Isu pendidikan gratis selalu hangat dibicarakan setiap kali pemerintah meluncurkan kebijakan baru atau masa kampanye politik tiba. Di satu sisi, masyarakat mendambakan akses pendidikan tanpa beban biaya. Namun, di sisi lain, muncul pertanyaan serius: apakah pendidikan gratis otomatis menjamin kualitas?
Pertumbuhan anggaran pendidikan Indonesia dari tahun 2022 hingga outlook 2026 memang tampak impresif di atas kertas. Bayangkan, dalam empat tahun jumlahnya melonjak hampir 58 persen, dari Rp480,3 triliun menjadi Rp757,8 triliun. Kenaikan ini seolah menjadi sinyal kuat bahwa pemerintah berkomitmen pada pembangunan sumber daya manusia.
Namun, pertanyaan mendasarnya: apakah lonjakan anggaran sebesar itu otomatis membuat pendidikan kita lebih merata, lebih adil, dan lebih berkualitas?
Faktanya, di balik megahnya angka triliunan rupiah, sekolah di pelosok masih kekurangan ruang kelas, guru honorer tetap dibayar jauh di bawah standar, dan kurikulum kerap tidak nyambung dengan kebutuhan dunia kerja. Anggaran besar tanpa strategi distribusi yang tepat hanya akan menjadikan pendidikan sebagai proyek anggaran, bukan sebagai investasi masa depan bangsa.
Lebih dari sekadar membanggakan jumlah, pemerintah harus berani memastikan bahwa setiap rupiah yang dikeluarkan benar-benar sampai ke ruang kelas, ke guru, ke laboratorium, dan ke mahasiswa yang membutuhkan.
Tanpa transparansi, pengawasan ketat, dan keberanian mereformasi manajemen pendidikan, angka Rp757,8 triliun di tahun 2026 bisa jadi sekadar catatan historis yang membanggakan, tetapi gagal menghadirkan generasi unggul.

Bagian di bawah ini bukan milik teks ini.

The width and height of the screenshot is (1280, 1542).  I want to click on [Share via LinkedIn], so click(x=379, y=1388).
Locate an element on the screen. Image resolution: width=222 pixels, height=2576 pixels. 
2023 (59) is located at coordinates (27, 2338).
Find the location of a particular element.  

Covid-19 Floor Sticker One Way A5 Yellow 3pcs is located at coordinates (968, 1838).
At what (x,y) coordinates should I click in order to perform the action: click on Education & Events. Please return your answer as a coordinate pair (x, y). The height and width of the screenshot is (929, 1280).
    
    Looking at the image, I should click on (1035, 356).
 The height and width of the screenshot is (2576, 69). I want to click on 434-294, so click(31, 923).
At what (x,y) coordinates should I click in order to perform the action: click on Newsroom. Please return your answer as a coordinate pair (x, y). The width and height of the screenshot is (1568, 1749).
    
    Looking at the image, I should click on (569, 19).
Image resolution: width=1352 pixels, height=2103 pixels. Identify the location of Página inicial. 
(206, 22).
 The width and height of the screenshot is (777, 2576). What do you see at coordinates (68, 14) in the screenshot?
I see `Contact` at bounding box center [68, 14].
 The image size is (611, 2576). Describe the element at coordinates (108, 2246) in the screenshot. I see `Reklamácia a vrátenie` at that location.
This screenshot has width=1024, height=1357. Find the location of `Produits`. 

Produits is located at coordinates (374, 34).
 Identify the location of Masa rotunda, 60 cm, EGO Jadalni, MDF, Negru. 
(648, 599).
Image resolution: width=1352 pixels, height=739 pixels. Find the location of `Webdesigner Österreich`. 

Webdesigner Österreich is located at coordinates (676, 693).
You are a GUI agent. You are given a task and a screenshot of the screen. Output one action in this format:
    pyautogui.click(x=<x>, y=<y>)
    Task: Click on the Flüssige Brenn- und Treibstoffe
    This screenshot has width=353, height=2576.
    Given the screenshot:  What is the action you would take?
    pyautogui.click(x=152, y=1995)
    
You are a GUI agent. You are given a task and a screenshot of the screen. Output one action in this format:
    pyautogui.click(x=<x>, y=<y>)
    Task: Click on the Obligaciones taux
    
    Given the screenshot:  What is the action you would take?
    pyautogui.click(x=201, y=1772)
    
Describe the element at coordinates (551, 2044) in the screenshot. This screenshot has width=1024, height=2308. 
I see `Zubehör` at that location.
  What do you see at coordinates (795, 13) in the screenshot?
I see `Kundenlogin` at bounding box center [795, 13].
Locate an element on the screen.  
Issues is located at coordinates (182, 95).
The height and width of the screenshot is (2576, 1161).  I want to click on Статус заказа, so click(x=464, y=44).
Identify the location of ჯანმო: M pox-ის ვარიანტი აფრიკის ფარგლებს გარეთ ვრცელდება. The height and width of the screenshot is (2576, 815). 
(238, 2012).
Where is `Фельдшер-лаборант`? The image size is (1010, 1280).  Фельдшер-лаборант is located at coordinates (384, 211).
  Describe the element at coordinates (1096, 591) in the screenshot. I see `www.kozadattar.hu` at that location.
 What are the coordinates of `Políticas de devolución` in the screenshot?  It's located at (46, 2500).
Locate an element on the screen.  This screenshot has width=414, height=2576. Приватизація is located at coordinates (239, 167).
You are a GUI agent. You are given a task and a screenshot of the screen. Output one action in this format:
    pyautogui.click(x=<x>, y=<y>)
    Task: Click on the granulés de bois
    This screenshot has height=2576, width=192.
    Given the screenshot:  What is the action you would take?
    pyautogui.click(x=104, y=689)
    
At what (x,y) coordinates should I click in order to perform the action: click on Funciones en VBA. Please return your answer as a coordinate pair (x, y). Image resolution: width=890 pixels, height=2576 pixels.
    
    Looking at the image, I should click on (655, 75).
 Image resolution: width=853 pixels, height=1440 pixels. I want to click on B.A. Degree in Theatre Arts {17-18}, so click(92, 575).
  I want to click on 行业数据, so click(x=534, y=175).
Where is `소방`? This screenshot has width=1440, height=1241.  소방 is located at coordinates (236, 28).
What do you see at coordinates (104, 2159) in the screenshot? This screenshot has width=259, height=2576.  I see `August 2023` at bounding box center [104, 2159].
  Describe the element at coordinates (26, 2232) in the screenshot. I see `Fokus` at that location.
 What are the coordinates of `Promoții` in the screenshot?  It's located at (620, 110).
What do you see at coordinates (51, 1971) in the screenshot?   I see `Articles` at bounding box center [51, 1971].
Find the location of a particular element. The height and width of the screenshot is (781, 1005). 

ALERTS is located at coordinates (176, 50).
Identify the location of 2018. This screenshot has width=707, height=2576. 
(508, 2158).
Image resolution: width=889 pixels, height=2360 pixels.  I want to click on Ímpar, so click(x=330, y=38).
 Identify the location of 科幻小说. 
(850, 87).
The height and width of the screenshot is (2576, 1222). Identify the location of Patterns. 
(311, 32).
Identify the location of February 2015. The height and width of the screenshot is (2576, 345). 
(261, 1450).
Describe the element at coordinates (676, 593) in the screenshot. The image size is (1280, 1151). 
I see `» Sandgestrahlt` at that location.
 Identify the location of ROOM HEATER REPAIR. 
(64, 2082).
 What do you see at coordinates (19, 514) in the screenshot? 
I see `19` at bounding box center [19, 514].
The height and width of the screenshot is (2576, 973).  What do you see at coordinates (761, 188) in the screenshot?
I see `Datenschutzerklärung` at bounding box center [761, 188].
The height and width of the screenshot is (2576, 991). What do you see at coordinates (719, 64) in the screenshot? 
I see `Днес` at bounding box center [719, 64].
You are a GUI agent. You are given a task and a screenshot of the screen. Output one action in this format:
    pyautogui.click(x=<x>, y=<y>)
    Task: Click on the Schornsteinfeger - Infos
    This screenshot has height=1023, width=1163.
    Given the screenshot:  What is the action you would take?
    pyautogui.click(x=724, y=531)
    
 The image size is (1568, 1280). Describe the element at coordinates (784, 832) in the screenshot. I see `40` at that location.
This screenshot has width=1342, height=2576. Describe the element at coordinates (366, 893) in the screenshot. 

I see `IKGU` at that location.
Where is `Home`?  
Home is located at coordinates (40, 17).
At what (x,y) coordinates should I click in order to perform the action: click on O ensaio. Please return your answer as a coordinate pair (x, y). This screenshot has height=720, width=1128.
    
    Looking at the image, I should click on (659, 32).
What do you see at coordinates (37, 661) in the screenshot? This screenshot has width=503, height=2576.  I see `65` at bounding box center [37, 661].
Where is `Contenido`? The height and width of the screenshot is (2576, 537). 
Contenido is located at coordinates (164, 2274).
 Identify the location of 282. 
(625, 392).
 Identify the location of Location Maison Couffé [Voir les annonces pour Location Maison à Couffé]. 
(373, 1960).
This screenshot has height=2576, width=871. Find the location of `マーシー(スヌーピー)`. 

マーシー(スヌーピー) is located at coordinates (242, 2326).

Di sinilah letak paradoks pendidikan kita: anggaran boleh terus naik, tapi kualitas tidak boleh stagnan.
Fenomena efisiensi anggaran yang dijalankan sekolah juga sering berdampak pada kualitas proses belajar. Banyak sekolah terpaksa menunda program-program pengembangan siswa karena dana minim. Misalnya, kemampuan sekolah untuk mengirim siswa mengikuti OSN, O2SN, FLS2N, lomba debat, atau program pertukaran pelajar kerap terhambat. Akhirnya, “gratis” memang memberi akses luas, tetapi berisiko menggerus ruang inovasi dan prestasi.
Pada titik inilah keraguan muncul: apakah pendidikan yang gratis itu bisa benar-benar berkualitas? Apakah gratis identik dengan murahan? Pertanyaan ini bukan sekadar retorika, melainkan menyentuh jantung persoalan pendidikan nasional.
Gratis seharusnya berarti membuka akses tanpa mengorbankan mutu. Karena pada akhirnya, tujuan pendidikan bukan hanya soal siapa yang bisa masuk sekolah, melainkan sejauh mana sekolah itu mampu mencetak generasi cerdas, unggul, dan berdaya saing.
Kurikulum yang adaptif, inovasi pembelajaran berbasis STEM (Science, Technology, Engineering, Math), serta sinergi antara guru, murid, dan orang tua menjadi kunci agar pendidikan tidak sekadar formalitas, melainkan benar-benar mempersiapkan generasi yang kritis, kreatif, dan siap menghadapi tantangan global.